> **PROBLEM DESCRIPTION**
For the records below, print every one exactly, with nothing dropped.

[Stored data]
+ + + + + + +

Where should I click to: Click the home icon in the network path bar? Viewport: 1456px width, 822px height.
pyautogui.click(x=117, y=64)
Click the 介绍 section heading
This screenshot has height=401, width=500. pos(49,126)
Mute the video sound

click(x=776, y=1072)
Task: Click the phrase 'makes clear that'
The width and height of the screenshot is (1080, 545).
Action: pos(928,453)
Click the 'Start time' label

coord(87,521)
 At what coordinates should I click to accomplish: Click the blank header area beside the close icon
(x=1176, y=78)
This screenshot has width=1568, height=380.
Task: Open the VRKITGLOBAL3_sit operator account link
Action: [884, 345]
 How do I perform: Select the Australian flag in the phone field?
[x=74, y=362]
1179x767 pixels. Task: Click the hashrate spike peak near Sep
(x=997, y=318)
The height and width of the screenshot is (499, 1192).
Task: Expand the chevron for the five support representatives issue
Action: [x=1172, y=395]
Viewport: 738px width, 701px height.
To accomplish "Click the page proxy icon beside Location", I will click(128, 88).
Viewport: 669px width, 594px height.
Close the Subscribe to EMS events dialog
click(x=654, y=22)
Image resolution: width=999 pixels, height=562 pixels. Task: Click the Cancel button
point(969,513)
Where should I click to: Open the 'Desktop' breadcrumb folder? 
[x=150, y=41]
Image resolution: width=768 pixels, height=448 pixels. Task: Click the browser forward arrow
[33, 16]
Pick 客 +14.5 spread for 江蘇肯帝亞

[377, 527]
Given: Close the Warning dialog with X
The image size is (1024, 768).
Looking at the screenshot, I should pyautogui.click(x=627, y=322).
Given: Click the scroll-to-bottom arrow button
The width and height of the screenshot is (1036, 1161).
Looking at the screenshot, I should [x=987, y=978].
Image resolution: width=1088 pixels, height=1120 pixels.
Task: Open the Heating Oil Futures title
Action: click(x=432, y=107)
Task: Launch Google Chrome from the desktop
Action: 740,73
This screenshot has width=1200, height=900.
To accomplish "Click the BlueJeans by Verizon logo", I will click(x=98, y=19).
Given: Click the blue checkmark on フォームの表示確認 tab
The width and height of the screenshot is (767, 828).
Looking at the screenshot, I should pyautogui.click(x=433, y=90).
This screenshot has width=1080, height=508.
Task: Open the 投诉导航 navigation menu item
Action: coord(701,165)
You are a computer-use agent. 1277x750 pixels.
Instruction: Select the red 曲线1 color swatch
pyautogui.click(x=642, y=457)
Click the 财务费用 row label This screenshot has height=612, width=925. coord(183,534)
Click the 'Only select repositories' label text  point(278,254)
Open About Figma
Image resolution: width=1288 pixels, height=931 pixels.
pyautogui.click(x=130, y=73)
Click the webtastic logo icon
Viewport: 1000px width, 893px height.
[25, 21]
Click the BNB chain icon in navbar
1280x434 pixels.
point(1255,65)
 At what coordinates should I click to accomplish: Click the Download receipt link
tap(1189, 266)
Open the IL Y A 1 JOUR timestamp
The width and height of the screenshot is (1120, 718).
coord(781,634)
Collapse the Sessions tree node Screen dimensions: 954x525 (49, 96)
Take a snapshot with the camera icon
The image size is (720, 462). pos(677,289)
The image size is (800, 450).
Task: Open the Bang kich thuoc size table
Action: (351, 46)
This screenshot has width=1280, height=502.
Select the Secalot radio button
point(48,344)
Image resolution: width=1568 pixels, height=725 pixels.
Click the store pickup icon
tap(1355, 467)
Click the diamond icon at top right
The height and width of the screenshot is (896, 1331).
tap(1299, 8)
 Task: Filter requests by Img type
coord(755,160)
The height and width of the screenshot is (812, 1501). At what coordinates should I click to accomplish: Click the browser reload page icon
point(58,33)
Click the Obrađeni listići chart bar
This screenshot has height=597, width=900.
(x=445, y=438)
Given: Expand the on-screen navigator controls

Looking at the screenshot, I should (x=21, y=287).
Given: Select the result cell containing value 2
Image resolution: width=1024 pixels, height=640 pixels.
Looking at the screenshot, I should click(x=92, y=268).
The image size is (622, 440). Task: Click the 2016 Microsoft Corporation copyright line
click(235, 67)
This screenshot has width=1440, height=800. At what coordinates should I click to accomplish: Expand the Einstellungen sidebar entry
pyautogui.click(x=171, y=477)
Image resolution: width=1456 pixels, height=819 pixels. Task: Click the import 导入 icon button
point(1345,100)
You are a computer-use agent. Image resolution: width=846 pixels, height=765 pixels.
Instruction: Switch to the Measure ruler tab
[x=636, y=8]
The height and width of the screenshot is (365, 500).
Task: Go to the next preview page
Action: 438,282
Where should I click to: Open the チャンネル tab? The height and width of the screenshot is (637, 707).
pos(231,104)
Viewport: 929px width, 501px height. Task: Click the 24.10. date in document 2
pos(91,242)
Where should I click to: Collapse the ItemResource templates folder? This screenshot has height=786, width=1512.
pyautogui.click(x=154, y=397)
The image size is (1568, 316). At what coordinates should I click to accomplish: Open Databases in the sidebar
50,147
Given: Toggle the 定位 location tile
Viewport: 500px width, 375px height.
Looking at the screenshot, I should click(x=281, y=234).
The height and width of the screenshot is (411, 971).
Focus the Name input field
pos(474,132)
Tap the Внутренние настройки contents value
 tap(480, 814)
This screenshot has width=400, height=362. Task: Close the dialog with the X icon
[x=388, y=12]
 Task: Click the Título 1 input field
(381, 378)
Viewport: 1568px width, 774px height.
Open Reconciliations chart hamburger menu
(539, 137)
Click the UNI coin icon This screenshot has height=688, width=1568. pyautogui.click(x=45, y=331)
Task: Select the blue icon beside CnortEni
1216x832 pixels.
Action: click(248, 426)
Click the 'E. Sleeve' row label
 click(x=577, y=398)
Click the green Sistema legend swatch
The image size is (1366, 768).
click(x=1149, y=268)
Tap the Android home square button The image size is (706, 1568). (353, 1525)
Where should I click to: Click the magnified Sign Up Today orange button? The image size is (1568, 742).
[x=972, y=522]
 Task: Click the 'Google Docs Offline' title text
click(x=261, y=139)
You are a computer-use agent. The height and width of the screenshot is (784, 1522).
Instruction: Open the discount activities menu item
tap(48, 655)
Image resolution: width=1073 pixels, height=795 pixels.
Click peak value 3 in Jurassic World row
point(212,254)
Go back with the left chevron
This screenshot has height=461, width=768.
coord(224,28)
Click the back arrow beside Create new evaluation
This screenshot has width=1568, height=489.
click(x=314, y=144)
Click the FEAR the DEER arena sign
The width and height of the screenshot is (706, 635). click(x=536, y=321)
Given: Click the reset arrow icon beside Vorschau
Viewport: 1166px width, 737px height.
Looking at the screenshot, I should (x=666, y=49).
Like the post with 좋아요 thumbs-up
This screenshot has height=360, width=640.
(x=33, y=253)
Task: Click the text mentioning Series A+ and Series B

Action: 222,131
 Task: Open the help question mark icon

+ + + + + + +

> **COMPLETED EXERCISE**
Where should I click to: Click the home icon in the network path bar? Viewport: 1456px width, 822px height.
pyautogui.click(x=117, y=64)
Click the 介绍 section heading
This screenshot has height=401, width=500. pos(49,126)
Mute the video sound

click(x=776, y=1072)
Task: Click the phrase 'makes clear that'
The width and height of the screenshot is (1080, 545).
Action: pos(928,453)
Click the 'Start time' label

coord(87,521)
 At what coordinates should I click to accomplish: Click the blank header area beside the close icon
(x=1176, y=78)
This screenshot has width=1568, height=380.
Task: Open the VRKITGLOBAL3_sit operator account link
Action: [884, 345]
 How do I perform: Select the Australian flag in the phone field?
[x=74, y=362]
1179x767 pixels. Task: Click the hashrate spike peak near Sep
(x=997, y=318)
The height and width of the screenshot is (499, 1192).
Task: Expand the chevron for the five support representatives issue
Action: [x=1172, y=395]
Viewport: 738px width, 701px height.
To accomplish "Click the page proxy icon beside Location", I will click(128, 88).
Viewport: 669px width, 594px height.
Close the Subscribe to EMS events dialog
click(x=654, y=22)
Image resolution: width=999 pixels, height=562 pixels. Task: Click the Cancel button
point(969,513)
Where should I click to: Open the 'Desktop' breadcrumb folder? 
[x=150, y=41]
Image resolution: width=768 pixels, height=448 pixels. Task: Click the browser forward arrow
[33, 16]
Pick 客 +14.5 spread for 江蘇肯帝亞

[377, 527]
Given: Close the Warning dialog with X
The image size is (1024, 768).
Looking at the screenshot, I should pyautogui.click(x=627, y=322).
Given: Click the scroll-to-bottom arrow button
The width and height of the screenshot is (1036, 1161).
Looking at the screenshot, I should [x=987, y=978].
Image resolution: width=1088 pixels, height=1120 pixels.
Task: Open the Heating Oil Futures title
Action: click(x=432, y=107)
Task: Launch Google Chrome from the desktop
Action: 740,73
This screenshot has width=1200, height=900.
To accomplish "Click the BlueJeans by Verizon logo", I will click(x=98, y=19).
Given: Click the blue checkmark on フォームの表示確認 tab
The width and height of the screenshot is (767, 828).
Looking at the screenshot, I should pyautogui.click(x=433, y=90).
This screenshot has width=1080, height=508.
Task: Open the 投诉导航 navigation menu item
Action: coord(701,165)
You are a computer-use agent. 1277x750 pixels.
Instruction: Select the red 曲线1 color swatch
pyautogui.click(x=642, y=457)
Click the 财务费用 row label This screenshot has height=612, width=925. coord(183,534)
Click the 'Only select repositories' label text  point(278,254)
Open About Figma
Image resolution: width=1288 pixels, height=931 pixels.
pyautogui.click(x=130, y=73)
Click the webtastic logo icon
Viewport: 1000px width, 893px height.
[25, 21]
Click the BNB chain icon in navbar
1280x434 pixels.
point(1255,65)
 At what coordinates should I click to accomplish: Click the Download receipt link
tap(1189, 266)
Open the IL Y A 1 JOUR timestamp
The width and height of the screenshot is (1120, 718).
coord(781,634)
Collapse the Sessions tree node Screen dimensions: 954x525 (49, 96)
Take a snapshot with the camera icon
The image size is (720, 462). pos(677,289)
The image size is (800, 450).
Task: Open the Bang kich thuoc size table
Action: (351, 46)
This screenshot has width=1280, height=502.
Select the Secalot radio button
point(48,344)
Image resolution: width=1568 pixels, height=725 pixels.
Click the store pickup icon
tap(1355, 467)
Click the diamond icon at top right
The height and width of the screenshot is (896, 1331).
tap(1299, 8)
 Task: Filter requests by Img type
coord(755,160)
The height and width of the screenshot is (812, 1501). At what coordinates should I click to accomplish: Click the browser reload page icon
point(58,33)
Click the Obrađeni listići chart bar
This screenshot has height=597, width=900.
(x=445, y=438)
Given: Expand the on-screen navigator controls

Looking at the screenshot, I should (x=21, y=287).
Given: Select the result cell containing value 2
Image resolution: width=1024 pixels, height=640 pixels.
Looking at the screenshot, I should click(x=92, y=268).
The image size is (622, 440). Task: Click the 2016 Microsoft Corporation copyright line
click(235, 67)
This screenshot has width=1440, height=800. At what coordinates should I click to accomplish: Expand the Einstellungen sidebar entry
pyautogui.click(x=171, y=477)
Image resolution: width=1456 pixels, height=819 pixels. Task: Click the import 导入 icon button
point(1345,100)
You are a computer-use agent. Image resolution: width=846 pixels, height=765 pixels.
Instruction: Switch to the Measure ruler tab
[x=636, y=8]
The height and width of the screenshot is (365, 500).
Task: Go to the next preview page
Action: 438,282
Where should I click to: Open the チャンネル tab? The height and width of the screenshot is (637, 707).
pos(231,104)
Viewport: 929px width, 501px height. Task: Click the 24.10. date in document 2
pos(91,242)
Where should I click to: Collapse the ItemResource templates folder? This screenshot has height=786, width=1512.
pyautogui.click(x=154, y=397)
The image size is (1568, 316). At what coordinates should I click to accomplish: Open Databases in the sidebar
50,147
Given: Toggle the 定位 location tile
Viewport: 500px width, 375px height.
Looking at the screenshot, I should click(x=281, y=234).
The height and width of the screenshot is (411, 971).
Focus the Name input field
pos(474,132)
Tap the Внутренние настройки contents value
 tap(480, 814)
This screenshot has width=400, height=362. Task: Close the dialog with the X icon
[x=388, y=12]
 Task: Click the Título 1 input field
(381, 378)
Viewport: 1568px width, 774px height.
Open Reconciliations chart hamburger menu
(539, 137)
Click the UNI coin icon This screenshot has height=688, width=1568. pyautogui.click(x=45, y=331)
Task: Select the blue icon beside CnortEni
1216x832 pixels.
Action: click(248, 426)
Click the 'E. Sleeve' row label
 click(x=577, y=398)
Click the green Sistema legend swatch
The image size is (1366, 768).
click(x=1149, y=268)
Tap the Android home square button The image size is (706, 1568). (353, 1525)
Where should I click to: Click the magnified Sign Up Today orange button? The image size is (1568, 742).
[x=972, y=522]
 Task: Click the 'Google Docs Offline' title text
click(x=261, y=139)
You are a computer-use agent. The height and width of the screenshot is (784, 1522).
Instruction: Open the discount activities menu item
tap(48, 655)
Image resolution: width=1073 pixels, height=795 pixels.
Click peak value 3 in Jurassic World row
point(212,254)
Go back with the left chevron
This screenshot has height=461, width=768.
coord(224,28)
Click the back arrow beside Create new evaluation
This screenshot has width=1568, height=489.
click(x=314, y=144)
Click the FEAR the DEER arena sign
The width and height of the screenshot is (706, 635). click(x=536, y=321)
Given: Click the reset arrow icon beside Vorschau
Viewport: 1166px width, 737px height.
Looking at the screenshot, I should (x=666, y=49).
Like the post with 좋아요 thumbs-up
This screenshot has height=360, width=640.
(x=33, y=253)
Task: Click the text mentioning Series A+ and Series B

Action: 222,131
 Task: Open the help question mark icon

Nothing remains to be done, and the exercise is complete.